Question

Area of the triangle formed by the normal to the curve $$x=e^{\sin y}$$ at (1, 0) with the coordinate axes is
A
$$\displaystyle \frac{1}{4}$$
B
$$\displaystyle \frac{1}{2}$$
C
$$\displaystyle \frac{3}{4}$$
D
$$1$$

Answer

**step1** Understanding the problem

The problem asks us to find the area of a triangle. This triangle is formed by three lines: the normal line to the curve $$x=e^{\sin y}$$ at the point (1, 0), the x-axis, and the y-axis.

**step2** Finding the slope of the tangent to the curve

To find the equation of the normal line, we first need to find the slope of the tangent line at the given point (1, 0).
The equation of the curve is given as $$x = e^{\sin y}$$.
To find the slope of the tangent, which is $$\frac{dy}{dx}$$, we can differentiate the equation implicitly with respect to x.
Alternatively, it might be simpler to differentiate with respect to y first, and then take the reciprocal.
Let's differentiate $$x = e^{\sin y}$$ with respect to y:
$$\frac{dx}{dy} = \frac{d}{dy}(e^{\sin y})$$
Using the chain rule, if $$u = \sin y$$, then $$\frac{d}{dy}(e^u) = e^u \cdot \frac{du}{dy}$$.

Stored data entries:
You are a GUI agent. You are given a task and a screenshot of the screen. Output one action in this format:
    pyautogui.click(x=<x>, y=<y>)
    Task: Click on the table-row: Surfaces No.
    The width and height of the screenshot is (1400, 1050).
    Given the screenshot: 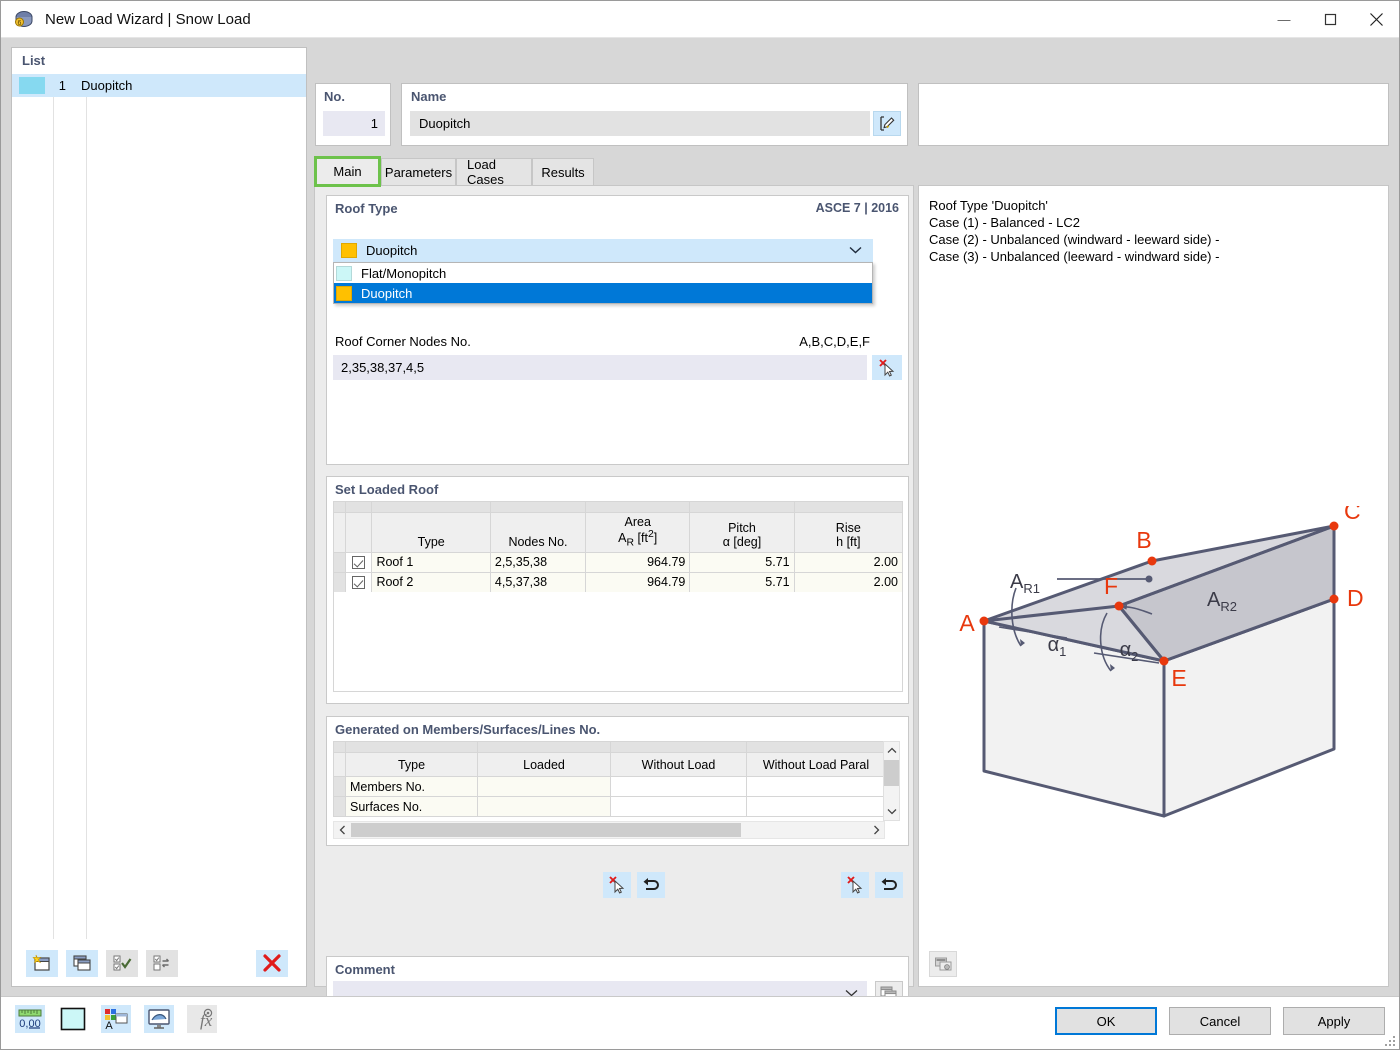 What is the action you would take?
    pyautogui.click(x=610, y=806)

◆ **Required tasks**
a: Copy the normal-line problem from "To find the slope of the tangent, which" up to and including "take the reciprocal.".
b: What answer choices does the normal-line problem offer? Give each with its letter.
c: Please go on with the normal-line problem, starting right after its final sentence.

◆ **Answers by item number**
a:
To find the slope of the tangent, which is $$\frac{dy}{dx}$$, we can differentiate the equation implicitly with respect to x.
Alternatively, it might be simpler to differentiate with respect to y first, and then take the reciprocal.

b:
A: 1/4
B: 1/2
C: 3/4
D: 1

c:
Here, $$\frac{du}{dy} = \frac{d}{dy}(\sin y) = \cos y$$.
So, $$\frac{dx}{dy} = e^{\sin y} \cdot \cos y$$.
Now, to find the slope of the tangent, $$\frac{dy}{dx}$$, we use the reciprocal relationship:
$$\frac{dy}{dx} = \frac{1}{\frac{dx}{dy}} = \frac{1}{e^{\sin y} \cos y}$$.
Next, we need to find the specific slope of the tangent at the point (1, 0). At this point, x = 1 and y = 0.
Substitute y = 0 into the expression for $$\frac{dy}{dx}$$:
The value of $$\sin y$$ at y=0 is $$\sin 0 = 0$$. So, $$e^{\sin 0} = e^0 = 1$$.
The value of $$\cos y$$ at y=0 is $$\cos 0 = 1$$.
Therefore, the slope of the tangent ($$m_t$$) at (1, 0) is:
$$m_t = \frac{1}{1 \cdot 1} = 1$$.

**step3** Finding the slope of the normal to the curve

The normal line is perpendicular to the tangent line at the point of tangency.
If the slope of the tangent is $$m_t$$ and the slope of the normal is $$m_n$$, their product is -1 (for non-vertical/horizontal lines): $$m_n \cdot m_t = -1$$.
We found the slope of the tangent, $$m_t = 1$$.
Now, we can find the slope of the normal:
$$m_n \cdot 1 = -1$$
$$m_n = -1$$.

**step4** Finding the equation of the normal line

We have the slope of the normal line, $$m_n = -1$$, and we know it passes through the point (1, 0).
We can use the point-slope form of a linear equation, which is $$y - y_1 = m(x - x_1)$$.
Substitute the point $$(x_1, y_1) = (1, 0)$$ and the slope $$m = -1$$:
$$y - 0 = -1(x - 1)$$
$$y = -x + 1$$.
This is the equation of the normal line. We can also write it as $$x + y = 1$$.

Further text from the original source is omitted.